→ WRITTEN INSTRUCTION:
Convert the data below into a JSON array of strings with one string per line, leaving out blank lines.

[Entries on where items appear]

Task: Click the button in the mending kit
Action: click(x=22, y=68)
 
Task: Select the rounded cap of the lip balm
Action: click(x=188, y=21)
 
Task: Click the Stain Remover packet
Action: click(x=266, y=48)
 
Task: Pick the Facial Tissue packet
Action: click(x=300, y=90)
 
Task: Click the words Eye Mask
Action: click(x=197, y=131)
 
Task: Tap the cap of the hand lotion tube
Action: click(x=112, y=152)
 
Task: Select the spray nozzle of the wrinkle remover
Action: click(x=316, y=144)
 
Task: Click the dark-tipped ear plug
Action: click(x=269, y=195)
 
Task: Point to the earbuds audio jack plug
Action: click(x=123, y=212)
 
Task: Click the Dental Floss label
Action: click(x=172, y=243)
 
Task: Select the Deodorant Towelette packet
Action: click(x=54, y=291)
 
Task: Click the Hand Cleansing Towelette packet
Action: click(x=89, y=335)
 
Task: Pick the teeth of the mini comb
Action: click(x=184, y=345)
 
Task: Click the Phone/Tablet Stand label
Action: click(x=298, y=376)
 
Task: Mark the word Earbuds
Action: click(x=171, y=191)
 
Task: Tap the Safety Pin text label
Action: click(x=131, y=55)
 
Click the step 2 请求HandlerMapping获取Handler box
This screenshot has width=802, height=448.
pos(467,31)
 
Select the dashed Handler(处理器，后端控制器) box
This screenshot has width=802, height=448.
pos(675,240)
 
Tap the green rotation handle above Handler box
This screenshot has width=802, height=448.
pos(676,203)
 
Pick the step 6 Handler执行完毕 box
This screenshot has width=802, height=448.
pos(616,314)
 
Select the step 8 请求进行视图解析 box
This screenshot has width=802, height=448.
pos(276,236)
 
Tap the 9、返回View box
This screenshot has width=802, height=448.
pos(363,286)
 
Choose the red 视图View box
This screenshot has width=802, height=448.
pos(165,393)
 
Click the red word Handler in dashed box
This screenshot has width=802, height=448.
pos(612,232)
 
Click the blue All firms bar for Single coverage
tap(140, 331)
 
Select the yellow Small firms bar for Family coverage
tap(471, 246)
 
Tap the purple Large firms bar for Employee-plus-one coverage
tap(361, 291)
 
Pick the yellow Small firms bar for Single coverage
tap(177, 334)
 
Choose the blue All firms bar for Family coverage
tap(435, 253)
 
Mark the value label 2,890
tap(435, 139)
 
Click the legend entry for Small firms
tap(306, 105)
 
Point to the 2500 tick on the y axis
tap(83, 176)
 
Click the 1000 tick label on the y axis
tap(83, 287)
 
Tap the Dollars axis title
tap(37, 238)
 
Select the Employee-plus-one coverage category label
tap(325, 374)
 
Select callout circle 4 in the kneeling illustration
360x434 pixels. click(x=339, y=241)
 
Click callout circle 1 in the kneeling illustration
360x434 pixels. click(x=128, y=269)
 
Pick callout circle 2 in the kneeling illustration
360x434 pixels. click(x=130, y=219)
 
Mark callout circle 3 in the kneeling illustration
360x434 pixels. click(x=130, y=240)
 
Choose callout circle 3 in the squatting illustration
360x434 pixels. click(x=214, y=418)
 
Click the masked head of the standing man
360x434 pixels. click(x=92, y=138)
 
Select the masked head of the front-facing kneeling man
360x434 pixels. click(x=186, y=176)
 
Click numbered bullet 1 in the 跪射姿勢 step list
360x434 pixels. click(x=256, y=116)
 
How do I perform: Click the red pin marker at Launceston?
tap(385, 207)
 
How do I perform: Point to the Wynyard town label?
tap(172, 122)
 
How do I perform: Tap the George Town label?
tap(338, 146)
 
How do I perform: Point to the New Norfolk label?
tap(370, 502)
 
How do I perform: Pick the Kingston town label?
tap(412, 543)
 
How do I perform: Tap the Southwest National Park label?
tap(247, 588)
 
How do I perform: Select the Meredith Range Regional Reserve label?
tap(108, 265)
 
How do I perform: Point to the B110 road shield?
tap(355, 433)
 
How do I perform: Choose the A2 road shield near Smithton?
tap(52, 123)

→ EXERCISE OUTPUT:
[
  "Task: Click the button in the mending kit",
  "Action: click(x=22, y=68)",
  "Task: Select the rounded cap of the lip balm",
  "Action: click(x=188, y=21)",
  "Task: Click the Stain Remover packet",
  "Action: click(x=266, y=48)",
  "Task: Pick the Facial Tissue packet",
  "Action: click(x=300, y=90)",
  "Task: Click the words Eye Mask",
  "Action: click(x=197, y=131)",
  "Task: Tap the cap of the hand lotion tube",
  "Action: click(x=112, y=152)",
  "Task: Select the spray nozzle of the wrinkle remover",
  "Action: click(x=316, y=144)",
  "Task: Click the dark-tipped ear plug",
  "Action: click(x=269, y=195)",
  "Task: Point to the earbuds audio jack plug",
  "Action: click(x=123, y=212)",
  "Task: Click the Dental Floss label",
  "Action: click(x=172, y=243)",
  "Task: Select the Deodorant Towelette packet",
  "Action: click(x=54, y=291)",
  "Task: Click the Hand Cleansing Towelette packet",
  "Action: click(x=89, y=335)",
  "Task: Pick the teeth of the mini comb",
  "Action: click(x=184, y=345)",
  "Task: Click the Phone/Tablet Stand label",
  "Action: click(x=298, y=376)",
  "Task: Mark the word Earbuds",
  "Action: click(x=171, y=191)",
  "Task: Tap the Safety Pin text label",
  "Action: click(x=131, y=55)",
  "Click the step 2 请求HandlerMapping获取Handler box",
  "This screenshot has width=802, height=448.",
  "pos(467,31)",
  "Select the dashed Handler(处理器，后端控制器) box",
  "This screenshot has width=802, height=448.",
  "pos(675,240)",
  "Tap the green rotation handle above Handler box",
  "This screenshot has width=802, height=448.",
  "pos(676,203)",
  "Pick the step 6 Handler执行完毕 box",
  "This screenshot has width=802, height=448.",
  "pos(616,314)",
  "Select the step 8 请求进行视图解析 box",
  "This screenshot has width=802, height=448.",
  "pos(276,236)",
  "Tap the 9、返回View box",
  "This screenshot has width=802, height=448.",
  "pos(363,286)",
  "Choose the red 视图View box",
  "This screenshot has width=802, height=448.",
  "pos(165,393)",
  "Click the red word Handler in dashed box",
  "This screenshot has width=802, height=448.",
  "pos(612,232)",
  "Click the blue All firms bar for Single coverage",
  "tap(140, 331)",
  "Select the yellow Small firms bar for Family coverage",
  "tap(471, 246)",
  "Tap the purple Large firms bar for Employee-plus-one coverage",
  "tap(361, 291)",
  "Pick the yellow Small firms bar for Single coverage",
  "tap(177, 334)",
  "Choose the blue All firms bar for Family coverage",
  "tap(435, 253)",
  "Mark the value label 2,890",
  "tap(435, 139)",
  "Click the legend entry for Small firms",
  "tap(306, 105)",
  "Point to the 2500 tick on the y axis",
  "tap(83, 176)",
  "Click the 1000 tick label on the y axis",
  "tap(83, 287)",
  "Tap the Dollars axis title",
  "tap(37, 238)",
  "Select the Employee-plus-one coverage category label",
  "tap(325, 374)",
  "Select callout circle 4 in the kneeling illustration",
  "360x434 pixels. click(x=339, y=241)",
  "Click callout circle 1 in the kneeling illustration",
  "360x434 pixels. click(x=128, y=269)",
  "Pick callout circle 2 in the kneeling illustration",
  "360x434 pixels. click(x=130, y=219)",
  "Mark callout circle 3 in the kneeling illustration",
  "360x434 pixels. click(x=130, y=240)",
  "Choose callout circle 3 in the squatting illustration",
  "360x434 pixels. click(x=214, y=418)",
  "Click the masked head of the standing man",
  "360x434 pixels. click(x=92, y=138)",
  "Select the masked head of the front-facing kneeling man",
  "360x434 pixels. click(x=186, y=176)",
  "Click numbered bullet 1 in the 跪射姿勢 step list",
  "360x434 pixels. click(x=256, y=116)",
  "How do I perform: Click the red pin marker at Launceston?",
  "tap(385, 207)",
  "How do I perform: Point to the Wynyard town label?",
  "tap(172, 122)",
  "How do I perform: Tap the George Town label?",
  "tap(338, 146)",
  "How do I perform: Point to the New Norfolk label?",
  "tap(370, 502)",
  "How do I perform: Pick the Kingston town label?",
  "tap(412, 543)",
  "How do I perform: Tap the Southwest National Park label?",
  "tap(247, 588)",
  "How do I perform: Select the Meredith Range Regional Reserve label?",
  "tap(108, 265)",
  "How do I perform: Point to the B110 road shield?",
  "tap(355, 433)",
  "How do I perform: Choose the A2 road shield near Smithton?",
  "tap(52, 123)"
]